Pressed to be more specific, she went on: “Well—no story must take more than three minutes, and we want Little Nell, Louis IX, Moses in the Bulrushes, the Princes in the Tower, Cinderella, Jack and the Bean Stalk, the Holy Night and Louis XI.

”You see that allowing three minutes apiece would bring them all within twenty-four minutes—less than half an hour, just as I said.

“And—oh, yes! we want the storyteller to sit on a platform, and just in front of her we will pose a group of little girls, all in white frocks. Won’t that be nice?”

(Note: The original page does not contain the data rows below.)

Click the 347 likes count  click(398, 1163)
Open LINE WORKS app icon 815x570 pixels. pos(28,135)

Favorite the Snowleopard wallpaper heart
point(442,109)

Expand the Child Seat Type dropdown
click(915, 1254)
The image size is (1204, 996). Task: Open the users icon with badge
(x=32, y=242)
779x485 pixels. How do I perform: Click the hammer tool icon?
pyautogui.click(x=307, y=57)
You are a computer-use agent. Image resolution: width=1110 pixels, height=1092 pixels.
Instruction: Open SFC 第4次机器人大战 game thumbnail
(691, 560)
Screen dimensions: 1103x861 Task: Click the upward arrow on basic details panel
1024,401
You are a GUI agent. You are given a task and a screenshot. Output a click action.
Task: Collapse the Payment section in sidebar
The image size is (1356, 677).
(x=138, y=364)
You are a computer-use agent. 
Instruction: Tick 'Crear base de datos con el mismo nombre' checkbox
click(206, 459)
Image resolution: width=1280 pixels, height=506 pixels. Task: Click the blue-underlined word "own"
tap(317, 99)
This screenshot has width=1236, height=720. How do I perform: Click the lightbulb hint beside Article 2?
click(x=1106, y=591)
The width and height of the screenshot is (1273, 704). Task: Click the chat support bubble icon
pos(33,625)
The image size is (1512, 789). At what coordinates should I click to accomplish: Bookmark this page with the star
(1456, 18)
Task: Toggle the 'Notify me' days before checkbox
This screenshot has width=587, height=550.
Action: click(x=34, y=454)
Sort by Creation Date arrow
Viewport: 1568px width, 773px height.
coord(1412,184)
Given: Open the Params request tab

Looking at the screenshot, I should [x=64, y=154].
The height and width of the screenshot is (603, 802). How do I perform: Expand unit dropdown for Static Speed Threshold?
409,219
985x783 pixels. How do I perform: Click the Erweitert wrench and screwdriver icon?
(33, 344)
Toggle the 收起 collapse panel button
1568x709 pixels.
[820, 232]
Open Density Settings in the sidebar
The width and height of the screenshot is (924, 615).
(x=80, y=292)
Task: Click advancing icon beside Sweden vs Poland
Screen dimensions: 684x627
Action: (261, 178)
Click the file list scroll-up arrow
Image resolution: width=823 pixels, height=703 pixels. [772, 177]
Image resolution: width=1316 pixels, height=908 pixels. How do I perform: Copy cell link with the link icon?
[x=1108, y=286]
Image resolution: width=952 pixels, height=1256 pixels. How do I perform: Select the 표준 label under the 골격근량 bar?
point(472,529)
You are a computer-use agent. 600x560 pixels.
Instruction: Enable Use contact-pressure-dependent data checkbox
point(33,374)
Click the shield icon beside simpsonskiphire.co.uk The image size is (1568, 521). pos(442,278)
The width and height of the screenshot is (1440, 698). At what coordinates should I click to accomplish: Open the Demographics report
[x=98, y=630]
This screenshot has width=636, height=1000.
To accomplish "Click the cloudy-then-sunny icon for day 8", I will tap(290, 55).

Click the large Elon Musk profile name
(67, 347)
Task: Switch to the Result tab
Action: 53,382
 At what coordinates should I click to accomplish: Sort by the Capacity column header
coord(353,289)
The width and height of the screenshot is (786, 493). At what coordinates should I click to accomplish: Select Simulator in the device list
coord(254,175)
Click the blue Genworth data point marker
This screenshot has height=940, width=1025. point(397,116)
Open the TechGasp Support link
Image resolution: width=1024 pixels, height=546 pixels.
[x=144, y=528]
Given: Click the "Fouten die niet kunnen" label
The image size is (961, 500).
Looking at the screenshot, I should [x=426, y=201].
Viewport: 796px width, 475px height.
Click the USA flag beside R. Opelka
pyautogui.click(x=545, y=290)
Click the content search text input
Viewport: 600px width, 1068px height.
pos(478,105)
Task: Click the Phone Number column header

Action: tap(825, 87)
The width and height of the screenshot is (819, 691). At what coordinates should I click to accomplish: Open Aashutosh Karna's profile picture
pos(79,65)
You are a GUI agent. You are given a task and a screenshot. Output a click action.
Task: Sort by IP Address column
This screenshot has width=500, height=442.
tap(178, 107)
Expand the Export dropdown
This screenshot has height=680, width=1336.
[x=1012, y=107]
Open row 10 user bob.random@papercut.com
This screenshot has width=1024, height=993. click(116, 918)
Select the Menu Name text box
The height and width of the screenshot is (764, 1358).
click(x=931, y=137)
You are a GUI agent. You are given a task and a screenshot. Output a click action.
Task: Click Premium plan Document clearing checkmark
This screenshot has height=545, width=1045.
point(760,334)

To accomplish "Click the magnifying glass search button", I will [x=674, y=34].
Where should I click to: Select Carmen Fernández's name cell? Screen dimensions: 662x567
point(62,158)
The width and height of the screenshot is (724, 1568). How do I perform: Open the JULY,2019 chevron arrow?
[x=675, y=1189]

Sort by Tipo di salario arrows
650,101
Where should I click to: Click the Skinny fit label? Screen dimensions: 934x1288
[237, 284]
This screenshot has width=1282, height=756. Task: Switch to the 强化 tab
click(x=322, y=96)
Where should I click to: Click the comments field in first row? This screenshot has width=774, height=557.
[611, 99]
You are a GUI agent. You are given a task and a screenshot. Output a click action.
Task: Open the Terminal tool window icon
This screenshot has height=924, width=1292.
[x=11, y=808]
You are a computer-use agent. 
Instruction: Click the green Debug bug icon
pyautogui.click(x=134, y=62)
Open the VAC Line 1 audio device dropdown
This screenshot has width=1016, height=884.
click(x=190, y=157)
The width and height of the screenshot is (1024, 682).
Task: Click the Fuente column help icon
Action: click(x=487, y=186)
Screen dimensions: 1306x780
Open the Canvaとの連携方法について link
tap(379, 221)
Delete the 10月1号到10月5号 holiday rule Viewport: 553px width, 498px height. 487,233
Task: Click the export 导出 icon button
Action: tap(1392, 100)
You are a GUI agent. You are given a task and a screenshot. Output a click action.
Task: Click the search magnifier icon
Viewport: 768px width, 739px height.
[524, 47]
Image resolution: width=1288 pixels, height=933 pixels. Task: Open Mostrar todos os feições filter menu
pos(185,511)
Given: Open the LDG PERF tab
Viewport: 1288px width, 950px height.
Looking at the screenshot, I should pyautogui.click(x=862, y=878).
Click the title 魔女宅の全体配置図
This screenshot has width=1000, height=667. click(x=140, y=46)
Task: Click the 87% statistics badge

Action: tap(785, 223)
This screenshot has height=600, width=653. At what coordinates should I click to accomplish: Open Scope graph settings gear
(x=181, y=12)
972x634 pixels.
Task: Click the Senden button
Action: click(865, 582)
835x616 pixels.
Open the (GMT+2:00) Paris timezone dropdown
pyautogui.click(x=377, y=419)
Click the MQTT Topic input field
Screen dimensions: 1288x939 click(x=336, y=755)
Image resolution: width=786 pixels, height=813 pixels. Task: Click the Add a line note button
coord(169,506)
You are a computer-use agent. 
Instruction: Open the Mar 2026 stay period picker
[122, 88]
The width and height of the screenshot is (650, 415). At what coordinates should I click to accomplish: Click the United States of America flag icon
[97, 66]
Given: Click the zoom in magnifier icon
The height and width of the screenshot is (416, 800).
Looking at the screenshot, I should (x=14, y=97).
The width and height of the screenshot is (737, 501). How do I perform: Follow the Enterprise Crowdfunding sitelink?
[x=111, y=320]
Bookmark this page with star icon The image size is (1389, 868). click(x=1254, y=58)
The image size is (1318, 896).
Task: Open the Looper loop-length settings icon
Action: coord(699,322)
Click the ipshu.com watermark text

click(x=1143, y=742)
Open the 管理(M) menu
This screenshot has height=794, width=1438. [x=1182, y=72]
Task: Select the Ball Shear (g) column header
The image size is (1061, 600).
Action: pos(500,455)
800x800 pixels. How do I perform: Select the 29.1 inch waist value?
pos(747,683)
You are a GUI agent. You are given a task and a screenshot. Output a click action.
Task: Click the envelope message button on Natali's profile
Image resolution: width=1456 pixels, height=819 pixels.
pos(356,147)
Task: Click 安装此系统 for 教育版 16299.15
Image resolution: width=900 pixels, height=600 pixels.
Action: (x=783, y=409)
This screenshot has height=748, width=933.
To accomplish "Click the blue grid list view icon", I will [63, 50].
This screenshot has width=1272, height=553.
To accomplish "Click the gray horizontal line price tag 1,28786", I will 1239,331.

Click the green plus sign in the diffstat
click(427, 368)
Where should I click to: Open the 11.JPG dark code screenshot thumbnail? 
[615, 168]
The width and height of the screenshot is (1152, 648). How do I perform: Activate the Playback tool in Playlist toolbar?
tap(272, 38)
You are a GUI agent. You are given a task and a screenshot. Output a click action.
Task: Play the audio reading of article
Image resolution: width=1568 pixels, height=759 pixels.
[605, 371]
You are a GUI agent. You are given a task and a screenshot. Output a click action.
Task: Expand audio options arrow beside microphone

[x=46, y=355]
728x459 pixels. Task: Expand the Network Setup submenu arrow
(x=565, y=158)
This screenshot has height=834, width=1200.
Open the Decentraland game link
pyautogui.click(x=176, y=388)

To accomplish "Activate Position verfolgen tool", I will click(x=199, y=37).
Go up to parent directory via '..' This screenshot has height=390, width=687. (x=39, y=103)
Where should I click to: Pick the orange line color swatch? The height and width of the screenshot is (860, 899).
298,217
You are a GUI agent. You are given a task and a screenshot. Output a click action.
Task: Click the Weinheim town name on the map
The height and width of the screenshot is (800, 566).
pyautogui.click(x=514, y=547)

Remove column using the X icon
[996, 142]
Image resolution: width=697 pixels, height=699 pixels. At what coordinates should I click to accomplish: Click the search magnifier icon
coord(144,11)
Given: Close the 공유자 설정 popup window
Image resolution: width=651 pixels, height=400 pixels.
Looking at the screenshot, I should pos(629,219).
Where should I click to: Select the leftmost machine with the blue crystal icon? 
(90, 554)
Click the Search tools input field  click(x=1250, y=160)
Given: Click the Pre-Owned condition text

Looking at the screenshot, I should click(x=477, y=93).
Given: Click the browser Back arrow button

The making of programmes has in many cases been influenced by the fact that some subjects are considered more “high-toned” than others. The drama is at present a particularly high-toned subject. The fine arts are always placed in the first class. Apparently anything closely related to the personal lives, habits and interests of those concerned is under a ban. The fine arts, for instance, are not recognised as including the patterns of wall-paper or curtains, or the decoration of plates or cups. Copying from one programme to another is a common expedient. The making of these programmes betrays, all through its processes and their inevitable result, lack of originality, blind adherence to models, unquestioning imitation of something that has gone before. I do not believe these to be sex-characteristics, and there are signs that the sex is growing out of them. If they are not sex characteristics they must be the results of education, for ordinary heredity would quickly equalise the sexes in this respect. I have already stated my belief that the physical differences between the sexes are necessarily accompanied by mental differences, and I think it probable that the characteristics noted above, although not proper to sex, spring from the fact that we are expecting like results from the same educational treatment of unlike minds. When we have learned how to vary our treatment of these minds so as to produce like results—in those cases where we want the results to be alike, as in the present instance—we shall have solved the problem of education, so far as it affects sex-differences.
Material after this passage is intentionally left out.